As has previously been mentioned the plates in prior plate heat
exchangers have been so designed at the area of the ports, that the
inlet leading to the channels has been composed of a cell pattern
with sharp edges. There have been at least two drawbacks connected
therewith. First, these sharp edges result in media containing
fibers readily closing up the inlet to the channels. Second, these
cells have a very limited inlet area, so that a highly viscous
medium meets great flow resistance. These problems are solved,
according to the invention, by giving the inlet the greatest
possible width. This is brought about, as appears from FIG. 3, by
giving the plates a special design at the area of the ports. Thus
the port of one of the plates (8 shows the inner edge of the port),
in this case the plate provided with the special spacing ridges, is
placed in the bottom plane A of the plate, while the port of the
adjacent plate (9 shows the inner edge of the port) is placed in
its top plane B. Due to that fact the distance L (FIG. 3) between
the two plates in the area of the ports, when the spacing means 7
in the distributing area of a plate according to the invention is
matched with the spacing means 10 of a conventional plate, is as
great as possible. This has the consequence that the inlet to the
channel for the viscous medium becomes as great as possible so that
inflow to the channel is facilitated. In FIGS. 3 and 5 the stream
of viscous medium has been indicated as 11A.

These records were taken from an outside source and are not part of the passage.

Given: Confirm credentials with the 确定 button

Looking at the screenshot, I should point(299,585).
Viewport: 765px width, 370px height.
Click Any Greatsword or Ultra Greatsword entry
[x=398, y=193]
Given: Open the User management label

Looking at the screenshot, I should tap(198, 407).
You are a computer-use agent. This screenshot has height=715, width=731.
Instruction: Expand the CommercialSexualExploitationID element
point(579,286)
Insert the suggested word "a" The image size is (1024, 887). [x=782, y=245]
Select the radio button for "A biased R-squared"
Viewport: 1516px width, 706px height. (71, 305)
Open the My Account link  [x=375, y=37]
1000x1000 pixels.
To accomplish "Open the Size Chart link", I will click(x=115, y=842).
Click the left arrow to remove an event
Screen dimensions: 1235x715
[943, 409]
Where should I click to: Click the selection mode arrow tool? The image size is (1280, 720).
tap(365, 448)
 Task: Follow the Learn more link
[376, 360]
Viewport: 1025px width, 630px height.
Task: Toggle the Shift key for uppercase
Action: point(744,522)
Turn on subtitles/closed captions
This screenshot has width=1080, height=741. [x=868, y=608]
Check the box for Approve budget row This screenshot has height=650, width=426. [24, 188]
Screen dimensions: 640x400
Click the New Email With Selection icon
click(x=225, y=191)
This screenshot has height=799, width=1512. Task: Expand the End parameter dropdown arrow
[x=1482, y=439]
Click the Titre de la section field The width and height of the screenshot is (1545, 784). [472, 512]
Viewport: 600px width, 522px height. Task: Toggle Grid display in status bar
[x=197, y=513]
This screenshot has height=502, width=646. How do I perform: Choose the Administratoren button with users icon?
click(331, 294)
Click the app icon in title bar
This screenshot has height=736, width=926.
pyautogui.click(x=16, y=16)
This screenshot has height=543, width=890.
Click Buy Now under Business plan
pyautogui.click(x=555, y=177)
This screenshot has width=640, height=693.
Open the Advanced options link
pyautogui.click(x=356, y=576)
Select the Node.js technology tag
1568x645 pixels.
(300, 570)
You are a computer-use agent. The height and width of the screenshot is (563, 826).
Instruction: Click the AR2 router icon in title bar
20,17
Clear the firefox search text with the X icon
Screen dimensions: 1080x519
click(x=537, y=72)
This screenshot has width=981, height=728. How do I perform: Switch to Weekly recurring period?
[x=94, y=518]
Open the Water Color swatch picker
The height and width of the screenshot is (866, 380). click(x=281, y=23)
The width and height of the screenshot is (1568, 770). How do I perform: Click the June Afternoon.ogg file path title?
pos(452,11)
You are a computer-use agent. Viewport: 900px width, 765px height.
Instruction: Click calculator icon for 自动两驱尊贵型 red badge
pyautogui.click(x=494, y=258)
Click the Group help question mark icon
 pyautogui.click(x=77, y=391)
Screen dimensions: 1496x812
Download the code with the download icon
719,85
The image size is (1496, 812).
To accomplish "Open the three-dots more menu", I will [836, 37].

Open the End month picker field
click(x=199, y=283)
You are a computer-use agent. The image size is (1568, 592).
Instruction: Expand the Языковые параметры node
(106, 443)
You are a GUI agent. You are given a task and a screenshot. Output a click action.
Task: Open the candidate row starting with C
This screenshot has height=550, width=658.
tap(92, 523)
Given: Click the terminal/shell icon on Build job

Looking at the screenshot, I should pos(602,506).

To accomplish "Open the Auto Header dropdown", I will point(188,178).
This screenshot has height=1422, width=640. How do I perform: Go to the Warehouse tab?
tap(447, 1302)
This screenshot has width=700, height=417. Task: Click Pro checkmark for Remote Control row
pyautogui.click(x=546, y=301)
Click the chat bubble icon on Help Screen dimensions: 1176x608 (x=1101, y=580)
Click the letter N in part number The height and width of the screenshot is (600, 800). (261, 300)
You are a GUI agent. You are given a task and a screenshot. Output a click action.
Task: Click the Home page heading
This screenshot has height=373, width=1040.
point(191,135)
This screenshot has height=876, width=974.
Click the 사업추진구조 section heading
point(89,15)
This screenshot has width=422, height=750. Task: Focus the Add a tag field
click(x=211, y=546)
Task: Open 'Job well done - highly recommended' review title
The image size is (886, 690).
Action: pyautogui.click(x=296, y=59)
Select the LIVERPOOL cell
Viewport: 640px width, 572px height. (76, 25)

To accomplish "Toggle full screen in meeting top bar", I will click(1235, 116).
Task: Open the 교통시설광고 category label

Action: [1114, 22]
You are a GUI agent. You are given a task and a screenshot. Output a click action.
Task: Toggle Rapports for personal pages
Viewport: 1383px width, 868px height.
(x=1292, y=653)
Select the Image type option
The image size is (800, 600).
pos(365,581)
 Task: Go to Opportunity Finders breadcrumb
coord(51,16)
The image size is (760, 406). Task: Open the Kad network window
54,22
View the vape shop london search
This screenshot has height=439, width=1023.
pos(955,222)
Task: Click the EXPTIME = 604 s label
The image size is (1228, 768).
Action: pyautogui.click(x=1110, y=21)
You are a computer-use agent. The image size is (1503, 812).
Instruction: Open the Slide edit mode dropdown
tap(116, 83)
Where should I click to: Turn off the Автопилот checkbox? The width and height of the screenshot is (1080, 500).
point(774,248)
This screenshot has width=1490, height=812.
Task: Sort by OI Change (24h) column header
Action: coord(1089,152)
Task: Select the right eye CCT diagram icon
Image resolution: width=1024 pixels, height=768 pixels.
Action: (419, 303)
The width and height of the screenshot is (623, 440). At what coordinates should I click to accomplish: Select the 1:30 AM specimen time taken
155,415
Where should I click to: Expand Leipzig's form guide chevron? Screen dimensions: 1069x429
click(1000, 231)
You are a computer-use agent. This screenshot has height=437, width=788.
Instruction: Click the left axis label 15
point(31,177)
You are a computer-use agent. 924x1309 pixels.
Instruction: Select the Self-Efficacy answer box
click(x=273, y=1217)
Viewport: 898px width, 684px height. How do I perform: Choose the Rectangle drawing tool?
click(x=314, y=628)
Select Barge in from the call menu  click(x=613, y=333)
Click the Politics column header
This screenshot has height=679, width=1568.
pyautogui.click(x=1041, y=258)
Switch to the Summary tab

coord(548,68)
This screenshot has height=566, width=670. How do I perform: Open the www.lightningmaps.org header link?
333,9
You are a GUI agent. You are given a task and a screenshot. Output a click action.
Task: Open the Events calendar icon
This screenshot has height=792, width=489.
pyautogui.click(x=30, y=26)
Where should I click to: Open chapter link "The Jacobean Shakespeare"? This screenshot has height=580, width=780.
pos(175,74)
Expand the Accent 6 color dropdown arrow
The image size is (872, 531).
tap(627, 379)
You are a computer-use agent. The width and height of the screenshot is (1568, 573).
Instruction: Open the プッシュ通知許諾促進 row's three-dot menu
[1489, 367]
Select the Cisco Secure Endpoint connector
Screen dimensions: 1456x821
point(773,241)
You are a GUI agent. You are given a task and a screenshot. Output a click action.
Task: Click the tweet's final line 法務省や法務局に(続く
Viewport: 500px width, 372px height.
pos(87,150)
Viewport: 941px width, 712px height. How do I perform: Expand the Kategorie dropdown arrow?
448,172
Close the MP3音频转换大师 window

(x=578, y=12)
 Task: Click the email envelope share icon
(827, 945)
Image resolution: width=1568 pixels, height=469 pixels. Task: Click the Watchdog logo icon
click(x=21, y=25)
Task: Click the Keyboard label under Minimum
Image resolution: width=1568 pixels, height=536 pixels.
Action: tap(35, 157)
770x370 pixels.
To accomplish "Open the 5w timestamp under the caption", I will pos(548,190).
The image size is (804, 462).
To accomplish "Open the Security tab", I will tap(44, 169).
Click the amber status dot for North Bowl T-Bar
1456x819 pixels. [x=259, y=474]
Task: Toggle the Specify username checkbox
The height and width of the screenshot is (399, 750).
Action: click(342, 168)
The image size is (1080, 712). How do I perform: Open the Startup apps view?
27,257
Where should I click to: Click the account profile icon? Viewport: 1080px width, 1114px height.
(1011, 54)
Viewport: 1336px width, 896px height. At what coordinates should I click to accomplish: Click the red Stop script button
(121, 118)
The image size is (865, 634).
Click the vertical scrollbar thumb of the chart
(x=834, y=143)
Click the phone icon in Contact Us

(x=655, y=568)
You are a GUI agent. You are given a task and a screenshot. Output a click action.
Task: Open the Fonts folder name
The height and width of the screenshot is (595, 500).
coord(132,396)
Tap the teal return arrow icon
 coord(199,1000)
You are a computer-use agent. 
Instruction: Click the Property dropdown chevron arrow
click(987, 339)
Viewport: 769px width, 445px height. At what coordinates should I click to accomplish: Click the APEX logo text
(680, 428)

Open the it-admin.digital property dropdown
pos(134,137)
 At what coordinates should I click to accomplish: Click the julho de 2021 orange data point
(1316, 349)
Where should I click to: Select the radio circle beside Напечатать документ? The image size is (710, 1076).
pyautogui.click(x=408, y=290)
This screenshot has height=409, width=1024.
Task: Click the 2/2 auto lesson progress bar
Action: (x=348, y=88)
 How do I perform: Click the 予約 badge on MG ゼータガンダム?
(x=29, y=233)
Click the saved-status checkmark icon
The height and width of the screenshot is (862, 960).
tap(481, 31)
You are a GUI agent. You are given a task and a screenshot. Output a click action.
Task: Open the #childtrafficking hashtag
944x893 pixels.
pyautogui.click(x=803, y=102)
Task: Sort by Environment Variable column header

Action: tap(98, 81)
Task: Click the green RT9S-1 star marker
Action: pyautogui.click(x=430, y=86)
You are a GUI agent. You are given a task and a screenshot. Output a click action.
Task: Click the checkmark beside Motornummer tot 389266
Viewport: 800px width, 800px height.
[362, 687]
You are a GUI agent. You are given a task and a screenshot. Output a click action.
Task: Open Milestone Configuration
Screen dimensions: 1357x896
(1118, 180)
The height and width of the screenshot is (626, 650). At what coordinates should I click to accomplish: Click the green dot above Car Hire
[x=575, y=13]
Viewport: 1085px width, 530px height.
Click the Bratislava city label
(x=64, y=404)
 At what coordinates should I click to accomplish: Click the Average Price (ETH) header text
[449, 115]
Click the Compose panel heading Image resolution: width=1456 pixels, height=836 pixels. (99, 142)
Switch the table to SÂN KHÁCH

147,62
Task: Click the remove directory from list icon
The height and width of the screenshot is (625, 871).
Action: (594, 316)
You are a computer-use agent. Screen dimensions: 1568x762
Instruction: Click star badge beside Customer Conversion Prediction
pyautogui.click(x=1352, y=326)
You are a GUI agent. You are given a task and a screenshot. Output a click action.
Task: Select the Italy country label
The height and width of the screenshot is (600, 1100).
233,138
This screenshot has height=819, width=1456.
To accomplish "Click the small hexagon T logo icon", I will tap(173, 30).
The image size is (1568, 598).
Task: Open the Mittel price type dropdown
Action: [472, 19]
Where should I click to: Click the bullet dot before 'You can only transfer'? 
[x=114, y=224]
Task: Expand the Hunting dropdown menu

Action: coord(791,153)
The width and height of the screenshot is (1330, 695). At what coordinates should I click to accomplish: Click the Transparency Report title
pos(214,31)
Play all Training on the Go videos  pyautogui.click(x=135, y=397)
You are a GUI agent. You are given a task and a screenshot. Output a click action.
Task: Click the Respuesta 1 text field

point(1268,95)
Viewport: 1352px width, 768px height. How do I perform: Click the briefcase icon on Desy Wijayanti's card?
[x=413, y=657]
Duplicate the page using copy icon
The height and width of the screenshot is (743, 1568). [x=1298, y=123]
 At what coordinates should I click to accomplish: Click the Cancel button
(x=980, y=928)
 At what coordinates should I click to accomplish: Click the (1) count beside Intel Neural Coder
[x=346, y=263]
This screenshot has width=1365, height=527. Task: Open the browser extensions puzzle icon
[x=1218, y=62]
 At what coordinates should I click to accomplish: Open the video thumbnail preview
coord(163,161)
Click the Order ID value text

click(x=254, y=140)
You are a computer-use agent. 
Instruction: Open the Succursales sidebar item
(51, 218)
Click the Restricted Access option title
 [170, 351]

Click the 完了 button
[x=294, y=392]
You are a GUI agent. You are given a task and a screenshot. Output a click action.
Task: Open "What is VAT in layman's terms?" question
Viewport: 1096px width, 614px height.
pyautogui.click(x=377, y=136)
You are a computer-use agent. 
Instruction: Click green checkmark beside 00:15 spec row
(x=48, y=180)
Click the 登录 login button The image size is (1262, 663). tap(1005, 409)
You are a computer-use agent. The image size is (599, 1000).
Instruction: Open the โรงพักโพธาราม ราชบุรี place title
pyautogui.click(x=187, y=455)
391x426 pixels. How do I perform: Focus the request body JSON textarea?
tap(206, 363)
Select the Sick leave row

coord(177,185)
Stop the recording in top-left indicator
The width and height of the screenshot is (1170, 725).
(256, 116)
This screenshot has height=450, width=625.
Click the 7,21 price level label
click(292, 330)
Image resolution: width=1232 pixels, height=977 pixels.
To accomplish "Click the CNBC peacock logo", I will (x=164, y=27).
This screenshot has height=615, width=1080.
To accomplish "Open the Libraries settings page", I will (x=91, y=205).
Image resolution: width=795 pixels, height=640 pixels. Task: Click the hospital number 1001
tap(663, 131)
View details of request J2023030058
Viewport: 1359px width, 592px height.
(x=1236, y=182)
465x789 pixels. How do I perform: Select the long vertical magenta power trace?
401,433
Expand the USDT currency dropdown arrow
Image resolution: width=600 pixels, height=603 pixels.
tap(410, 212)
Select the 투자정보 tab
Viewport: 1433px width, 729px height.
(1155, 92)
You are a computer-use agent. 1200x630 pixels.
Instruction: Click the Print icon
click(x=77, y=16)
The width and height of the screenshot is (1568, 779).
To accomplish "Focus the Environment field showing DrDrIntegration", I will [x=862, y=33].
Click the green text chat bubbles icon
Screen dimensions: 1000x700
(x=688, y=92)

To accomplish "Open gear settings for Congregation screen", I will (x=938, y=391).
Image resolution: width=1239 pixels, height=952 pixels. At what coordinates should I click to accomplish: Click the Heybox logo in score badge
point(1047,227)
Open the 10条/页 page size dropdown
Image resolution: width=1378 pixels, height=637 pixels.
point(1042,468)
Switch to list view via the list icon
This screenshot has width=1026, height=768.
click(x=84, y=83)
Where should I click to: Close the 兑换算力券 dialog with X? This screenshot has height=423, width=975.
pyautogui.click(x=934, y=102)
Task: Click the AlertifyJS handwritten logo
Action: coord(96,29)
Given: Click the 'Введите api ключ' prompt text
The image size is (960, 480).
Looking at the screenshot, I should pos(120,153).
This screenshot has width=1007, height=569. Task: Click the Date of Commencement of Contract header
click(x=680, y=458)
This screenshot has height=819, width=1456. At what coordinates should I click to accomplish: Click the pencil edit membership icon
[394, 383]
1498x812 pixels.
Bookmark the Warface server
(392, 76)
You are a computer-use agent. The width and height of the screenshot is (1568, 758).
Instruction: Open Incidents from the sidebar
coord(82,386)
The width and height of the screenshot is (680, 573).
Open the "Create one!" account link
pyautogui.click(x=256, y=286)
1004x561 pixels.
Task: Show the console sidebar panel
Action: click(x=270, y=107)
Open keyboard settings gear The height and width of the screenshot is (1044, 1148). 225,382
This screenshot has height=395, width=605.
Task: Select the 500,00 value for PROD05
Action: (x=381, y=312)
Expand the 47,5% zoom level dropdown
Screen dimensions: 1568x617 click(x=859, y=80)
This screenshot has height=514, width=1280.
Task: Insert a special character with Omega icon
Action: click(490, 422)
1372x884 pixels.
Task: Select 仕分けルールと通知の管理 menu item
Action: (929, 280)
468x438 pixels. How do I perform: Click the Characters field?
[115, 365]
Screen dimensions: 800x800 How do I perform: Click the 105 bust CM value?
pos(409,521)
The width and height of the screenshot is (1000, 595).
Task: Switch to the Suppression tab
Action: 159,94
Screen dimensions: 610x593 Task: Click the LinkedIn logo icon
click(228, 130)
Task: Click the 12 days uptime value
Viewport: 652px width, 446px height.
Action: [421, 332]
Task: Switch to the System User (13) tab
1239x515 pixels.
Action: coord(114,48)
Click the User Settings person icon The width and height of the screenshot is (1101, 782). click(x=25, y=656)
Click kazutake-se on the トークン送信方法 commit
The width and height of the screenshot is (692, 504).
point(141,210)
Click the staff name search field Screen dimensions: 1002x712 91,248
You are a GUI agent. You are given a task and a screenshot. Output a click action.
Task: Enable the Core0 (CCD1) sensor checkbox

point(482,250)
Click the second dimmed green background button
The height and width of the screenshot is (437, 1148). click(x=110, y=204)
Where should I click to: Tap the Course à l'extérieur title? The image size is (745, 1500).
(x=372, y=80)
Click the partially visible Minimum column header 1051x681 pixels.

Placing of the port in the two plates defining a channel for a
viscous medium in the manner described results in the plates 15, 16
resting against each other at the port area between two inlets to
the channels for the viscous medium.
As has been shown in FIG. 3 the spacing means 7, 10 are placed a
short distance from the port edge 8, 9. This fact and the placing
of the ports in bottom plane and top plane, respectively, result in
a smooth transfer passage without sharp edges for the viscous
medium from the port and into the channel between the plates 15,
16. Thus inflow of the viscous medium into the channel is
facilitated even more.
Furthermore, from FIG. 3, it is apparent that the special spacing
means 7 of the press pattern of a plate according to the invention
rests against the spacing means 10 of the other plate. Thus the
spacing means form contact points between the plates in the area
close to the ports.
The invention is, of course, not limited to the described
embodiment. Thus it is possible to heat exchange two highly viscous
media of essentially the same viscosity. In this case the inlets to
the channels for both media should be as wide as possible. This
requires, besides having the port of one plate placed in its bottom
plane and the port of the adjacent plate in its top plane, that the
spacing means of the plates lying opposite each other have
essentially the same height.
The spacing means 6 can also be unsymmetrically placed in relation
to the longitudinal center line of the plate, whereby the plate
becomes mixable with itself. A heat exchanger built up by such
plates is suitable when the both media are highly viscous.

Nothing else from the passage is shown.